The company’s “FlashArray family of all-flash block storage arrays are deployed all the way from tier 1, mission-critical environments running business and transactional workloads such as Oracle, SQL and SAP, through to deeply consolidated and automated private and hybrid cloud environments,” Jason Nadeau, vice president of product marketing at Pure Storage, told Enterprise Storage Forum’s Drew Robb.
The All-Flash Storage Market’s Future
What will the all-flash storage market look like in the next few years? Expect some major changes that will help push flash further into the enterprise mainstream.
Non-Volatile Memory Express (NVMe) is a game-changer, prompting storage vendors to shake up their product lines with alarming speed. Compared to traditional storage architectures, NVMe is catching on like wildfire. Looking back at 2011, the enterprise storage market was dominated by SCSI, reminded Burgener. Fast-forward to 2016 and 2017, vendors began exploring their NVME-based options. By the second quarter of 2018, most major enterprise storage vendors have announced all-NVMe versions of their arrays, he added.
The reason NVMe is driving such keen interest is the protocol’s latency-lowering capabilities, enabling SSDs to reach their full potential. “NVME is much better suited to flash than SCSI was,” Burgener said. “There are several performance vectors that NVMe addresses, including bandwidth, IOPs, and latency. For example, the maximum IOPs possible for Serial ATA was 200,000, whereas NVMe devices have already been demonstrated to exceed 1,000,000 IOPs,” according to NVM Express, the industry group charged with advancing the technology.
NVM Express is backed by a who’s who of leading data center technology suppliers and IT companies, including Cisco, Dell EMC, Intel, Micron, Microsoft, NetApp and Western Digital, to name a few.” By supporting PCI Express and Fabrics such as RDMA [remote direct memory access] and Fibre Channel, NVM Express can support much higher bandwidths than SATA or SAS (e.g., a PCI Express Gen3 x4 delivers 4 GB/s),” added NVM Express.
With performance claims like those, it’s no wonder that both all-flash array makers and their performance-conscious business customers are aggressively pursuing the technology. Looking ahead, Burgener said NVMe “is going to be required to support the next leap in storage,” namely storage-class memory products like 3D XPoint from Intel and Micron. This type of persistent memory with performance characteristics that edge ever closer to DRAM.
Self-Managed Data Storage
Since many of all-flash arrays are based on traditional storage architectures they have inherited most of their shortcomings, mainly a high-maintenance approach to storage administration. The latest breed of flash systems adopt a software-defined storage (SDS) approach to storage management and are being “built under the assumption that we’re not having specialized storage admin” pulling all the strings, said Burgener.
Rather, an IT generalist can log into a console, input the desired performance characteristics they want for their storage workloads and the array takes care of the rest, automating many of the configuration and tuning tasks that once used to take up a storage administrator’s day. “We are seeing more all-flash arrays introduced that are built on that idea,” said Burgener.

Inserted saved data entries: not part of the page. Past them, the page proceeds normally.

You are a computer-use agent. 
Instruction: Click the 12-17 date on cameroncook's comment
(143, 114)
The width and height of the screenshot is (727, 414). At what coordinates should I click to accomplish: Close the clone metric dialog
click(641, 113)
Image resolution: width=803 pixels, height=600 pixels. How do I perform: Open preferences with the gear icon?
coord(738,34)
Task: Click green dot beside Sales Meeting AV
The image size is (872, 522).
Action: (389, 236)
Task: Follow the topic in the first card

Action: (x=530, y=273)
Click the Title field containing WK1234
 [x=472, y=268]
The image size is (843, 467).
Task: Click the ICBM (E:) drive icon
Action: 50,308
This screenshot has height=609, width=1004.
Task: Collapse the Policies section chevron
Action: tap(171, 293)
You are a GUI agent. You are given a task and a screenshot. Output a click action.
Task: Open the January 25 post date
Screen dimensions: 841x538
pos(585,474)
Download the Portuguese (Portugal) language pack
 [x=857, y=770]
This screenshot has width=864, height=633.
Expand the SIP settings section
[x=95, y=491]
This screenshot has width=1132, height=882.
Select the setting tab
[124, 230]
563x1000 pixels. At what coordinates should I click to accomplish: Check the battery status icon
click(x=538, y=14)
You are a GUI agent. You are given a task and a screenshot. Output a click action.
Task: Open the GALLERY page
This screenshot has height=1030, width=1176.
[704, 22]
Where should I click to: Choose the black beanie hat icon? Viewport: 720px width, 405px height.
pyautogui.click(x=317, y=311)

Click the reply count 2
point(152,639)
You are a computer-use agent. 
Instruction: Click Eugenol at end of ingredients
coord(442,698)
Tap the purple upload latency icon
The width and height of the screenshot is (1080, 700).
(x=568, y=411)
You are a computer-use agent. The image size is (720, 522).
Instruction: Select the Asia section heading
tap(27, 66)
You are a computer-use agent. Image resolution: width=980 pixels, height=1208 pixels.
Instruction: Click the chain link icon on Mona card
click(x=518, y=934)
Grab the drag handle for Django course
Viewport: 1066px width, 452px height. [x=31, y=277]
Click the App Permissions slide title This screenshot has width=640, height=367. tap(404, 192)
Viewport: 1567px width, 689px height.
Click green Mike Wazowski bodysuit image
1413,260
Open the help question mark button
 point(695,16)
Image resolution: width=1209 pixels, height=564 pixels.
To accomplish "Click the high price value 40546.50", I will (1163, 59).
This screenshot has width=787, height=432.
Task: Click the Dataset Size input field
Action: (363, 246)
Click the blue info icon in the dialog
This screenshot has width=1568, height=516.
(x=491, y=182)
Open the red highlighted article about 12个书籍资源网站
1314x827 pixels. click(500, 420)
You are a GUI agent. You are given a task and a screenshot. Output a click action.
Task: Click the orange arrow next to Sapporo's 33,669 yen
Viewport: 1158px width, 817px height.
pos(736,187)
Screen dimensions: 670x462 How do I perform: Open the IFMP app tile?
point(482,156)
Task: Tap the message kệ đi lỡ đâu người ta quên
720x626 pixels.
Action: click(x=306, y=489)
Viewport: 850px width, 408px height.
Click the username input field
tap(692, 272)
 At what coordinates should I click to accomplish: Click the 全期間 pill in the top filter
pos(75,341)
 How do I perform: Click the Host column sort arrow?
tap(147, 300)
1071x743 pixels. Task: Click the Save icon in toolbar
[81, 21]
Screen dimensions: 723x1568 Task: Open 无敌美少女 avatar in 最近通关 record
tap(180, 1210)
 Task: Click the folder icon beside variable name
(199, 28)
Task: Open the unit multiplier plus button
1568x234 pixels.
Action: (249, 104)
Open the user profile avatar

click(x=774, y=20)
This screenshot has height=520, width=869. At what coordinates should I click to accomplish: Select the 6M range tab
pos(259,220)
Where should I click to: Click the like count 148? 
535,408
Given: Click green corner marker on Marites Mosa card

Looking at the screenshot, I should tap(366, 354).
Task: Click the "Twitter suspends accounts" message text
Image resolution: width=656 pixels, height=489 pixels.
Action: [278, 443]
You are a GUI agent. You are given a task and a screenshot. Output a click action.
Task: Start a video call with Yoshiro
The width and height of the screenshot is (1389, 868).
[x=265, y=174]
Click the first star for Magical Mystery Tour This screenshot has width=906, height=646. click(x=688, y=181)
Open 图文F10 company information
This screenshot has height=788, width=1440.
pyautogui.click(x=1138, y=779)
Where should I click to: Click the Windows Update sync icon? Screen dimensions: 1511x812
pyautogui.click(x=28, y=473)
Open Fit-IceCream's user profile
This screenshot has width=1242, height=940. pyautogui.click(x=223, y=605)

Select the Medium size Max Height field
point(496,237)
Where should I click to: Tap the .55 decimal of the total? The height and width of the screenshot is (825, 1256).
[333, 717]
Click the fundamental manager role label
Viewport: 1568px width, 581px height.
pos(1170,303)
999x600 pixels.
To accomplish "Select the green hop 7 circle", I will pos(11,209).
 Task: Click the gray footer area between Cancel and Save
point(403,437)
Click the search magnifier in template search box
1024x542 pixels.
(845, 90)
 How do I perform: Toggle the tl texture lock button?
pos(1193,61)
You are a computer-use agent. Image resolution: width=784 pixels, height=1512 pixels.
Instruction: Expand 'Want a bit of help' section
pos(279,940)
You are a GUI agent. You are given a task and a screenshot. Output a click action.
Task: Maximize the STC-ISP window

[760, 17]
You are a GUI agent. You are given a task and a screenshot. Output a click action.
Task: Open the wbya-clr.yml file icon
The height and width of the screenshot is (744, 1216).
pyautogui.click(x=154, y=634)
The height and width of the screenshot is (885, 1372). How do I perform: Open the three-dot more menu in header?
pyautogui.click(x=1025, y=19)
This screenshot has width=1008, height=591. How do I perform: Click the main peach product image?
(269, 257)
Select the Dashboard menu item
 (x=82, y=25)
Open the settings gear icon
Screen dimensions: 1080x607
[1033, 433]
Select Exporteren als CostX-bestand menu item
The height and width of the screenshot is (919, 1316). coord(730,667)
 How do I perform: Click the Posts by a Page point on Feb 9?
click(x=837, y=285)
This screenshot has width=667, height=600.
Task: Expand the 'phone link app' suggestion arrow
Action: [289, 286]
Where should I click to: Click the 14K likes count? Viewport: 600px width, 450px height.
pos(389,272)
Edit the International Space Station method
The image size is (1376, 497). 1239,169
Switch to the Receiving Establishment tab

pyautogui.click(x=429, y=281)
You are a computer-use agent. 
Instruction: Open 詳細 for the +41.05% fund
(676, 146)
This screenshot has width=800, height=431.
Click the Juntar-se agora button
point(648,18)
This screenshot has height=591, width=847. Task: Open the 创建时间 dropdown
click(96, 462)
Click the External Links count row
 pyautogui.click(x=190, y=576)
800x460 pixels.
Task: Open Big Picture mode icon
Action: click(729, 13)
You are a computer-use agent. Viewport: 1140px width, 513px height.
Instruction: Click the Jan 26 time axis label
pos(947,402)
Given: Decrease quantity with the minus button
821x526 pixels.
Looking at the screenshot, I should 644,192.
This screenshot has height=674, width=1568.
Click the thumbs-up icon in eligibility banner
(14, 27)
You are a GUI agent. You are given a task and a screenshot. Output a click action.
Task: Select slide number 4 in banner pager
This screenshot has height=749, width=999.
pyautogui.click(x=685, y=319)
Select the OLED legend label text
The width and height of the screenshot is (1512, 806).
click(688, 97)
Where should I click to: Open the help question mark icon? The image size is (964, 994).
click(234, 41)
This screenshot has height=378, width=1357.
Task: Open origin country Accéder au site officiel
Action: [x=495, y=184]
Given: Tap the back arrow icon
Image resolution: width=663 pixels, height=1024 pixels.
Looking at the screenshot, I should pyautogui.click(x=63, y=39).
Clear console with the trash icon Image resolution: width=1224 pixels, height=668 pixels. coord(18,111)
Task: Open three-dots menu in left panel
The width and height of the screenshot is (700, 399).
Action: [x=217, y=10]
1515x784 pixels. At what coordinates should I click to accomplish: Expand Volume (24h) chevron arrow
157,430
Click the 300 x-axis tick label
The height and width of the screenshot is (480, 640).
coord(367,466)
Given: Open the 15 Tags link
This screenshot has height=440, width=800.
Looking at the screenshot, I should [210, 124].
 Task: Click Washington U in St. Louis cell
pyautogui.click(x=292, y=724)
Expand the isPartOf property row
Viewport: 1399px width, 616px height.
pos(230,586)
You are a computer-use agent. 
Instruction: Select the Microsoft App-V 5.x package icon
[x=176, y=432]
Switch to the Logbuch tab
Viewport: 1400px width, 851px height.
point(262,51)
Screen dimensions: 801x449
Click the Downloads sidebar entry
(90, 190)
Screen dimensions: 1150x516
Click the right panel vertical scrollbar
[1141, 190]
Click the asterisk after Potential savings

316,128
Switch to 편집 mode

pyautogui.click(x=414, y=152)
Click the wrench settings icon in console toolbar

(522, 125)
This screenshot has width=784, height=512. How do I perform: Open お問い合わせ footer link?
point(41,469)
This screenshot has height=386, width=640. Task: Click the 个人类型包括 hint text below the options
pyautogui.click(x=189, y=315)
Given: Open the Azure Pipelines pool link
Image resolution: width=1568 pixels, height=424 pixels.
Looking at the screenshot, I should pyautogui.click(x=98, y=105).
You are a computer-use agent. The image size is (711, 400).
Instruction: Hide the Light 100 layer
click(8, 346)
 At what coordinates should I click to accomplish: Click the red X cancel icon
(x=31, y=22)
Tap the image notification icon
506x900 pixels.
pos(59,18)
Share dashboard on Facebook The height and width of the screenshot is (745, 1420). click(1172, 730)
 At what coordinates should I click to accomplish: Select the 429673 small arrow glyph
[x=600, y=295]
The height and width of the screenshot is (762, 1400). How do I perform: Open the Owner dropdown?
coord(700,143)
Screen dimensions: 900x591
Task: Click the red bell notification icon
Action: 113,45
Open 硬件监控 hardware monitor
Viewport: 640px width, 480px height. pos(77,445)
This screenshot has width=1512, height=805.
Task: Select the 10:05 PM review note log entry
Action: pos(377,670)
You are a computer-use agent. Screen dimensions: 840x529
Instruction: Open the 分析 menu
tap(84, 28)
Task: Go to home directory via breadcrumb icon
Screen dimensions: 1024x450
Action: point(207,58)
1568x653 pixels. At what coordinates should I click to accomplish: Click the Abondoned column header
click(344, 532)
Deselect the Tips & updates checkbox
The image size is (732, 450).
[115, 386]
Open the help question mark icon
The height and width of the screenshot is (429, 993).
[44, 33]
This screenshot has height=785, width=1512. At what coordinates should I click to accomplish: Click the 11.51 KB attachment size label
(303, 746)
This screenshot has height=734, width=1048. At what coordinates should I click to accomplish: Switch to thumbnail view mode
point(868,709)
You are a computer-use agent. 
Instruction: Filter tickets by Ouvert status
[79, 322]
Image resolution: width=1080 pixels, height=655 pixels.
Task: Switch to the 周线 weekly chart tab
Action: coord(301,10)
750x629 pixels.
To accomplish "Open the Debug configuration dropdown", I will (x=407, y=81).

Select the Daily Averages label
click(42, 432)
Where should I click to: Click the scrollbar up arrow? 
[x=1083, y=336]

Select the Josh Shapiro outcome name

Developing Standard: Flash-Filled 2U24 Storage Arrays
The combination of Flash and SDS also helping to giving rise to a developing standard in enterprise storage arrays, 2U24. Buoyed by storage startups that are popularizing the SAN building block, 2U24 systems incorporate a dual-controller architecture and up to 24 2.5-inch SSDs into a 2U form-factor.
This approach has enabled innovators in the space to contract with ODMs like Foxconn, place their software on the system and compete against proprietary designs. Massachusetts-based Kaminario is known for its 2U24 all-flash systems. NetApp, too, is moving to 2U24 in its latest system, Burgener said.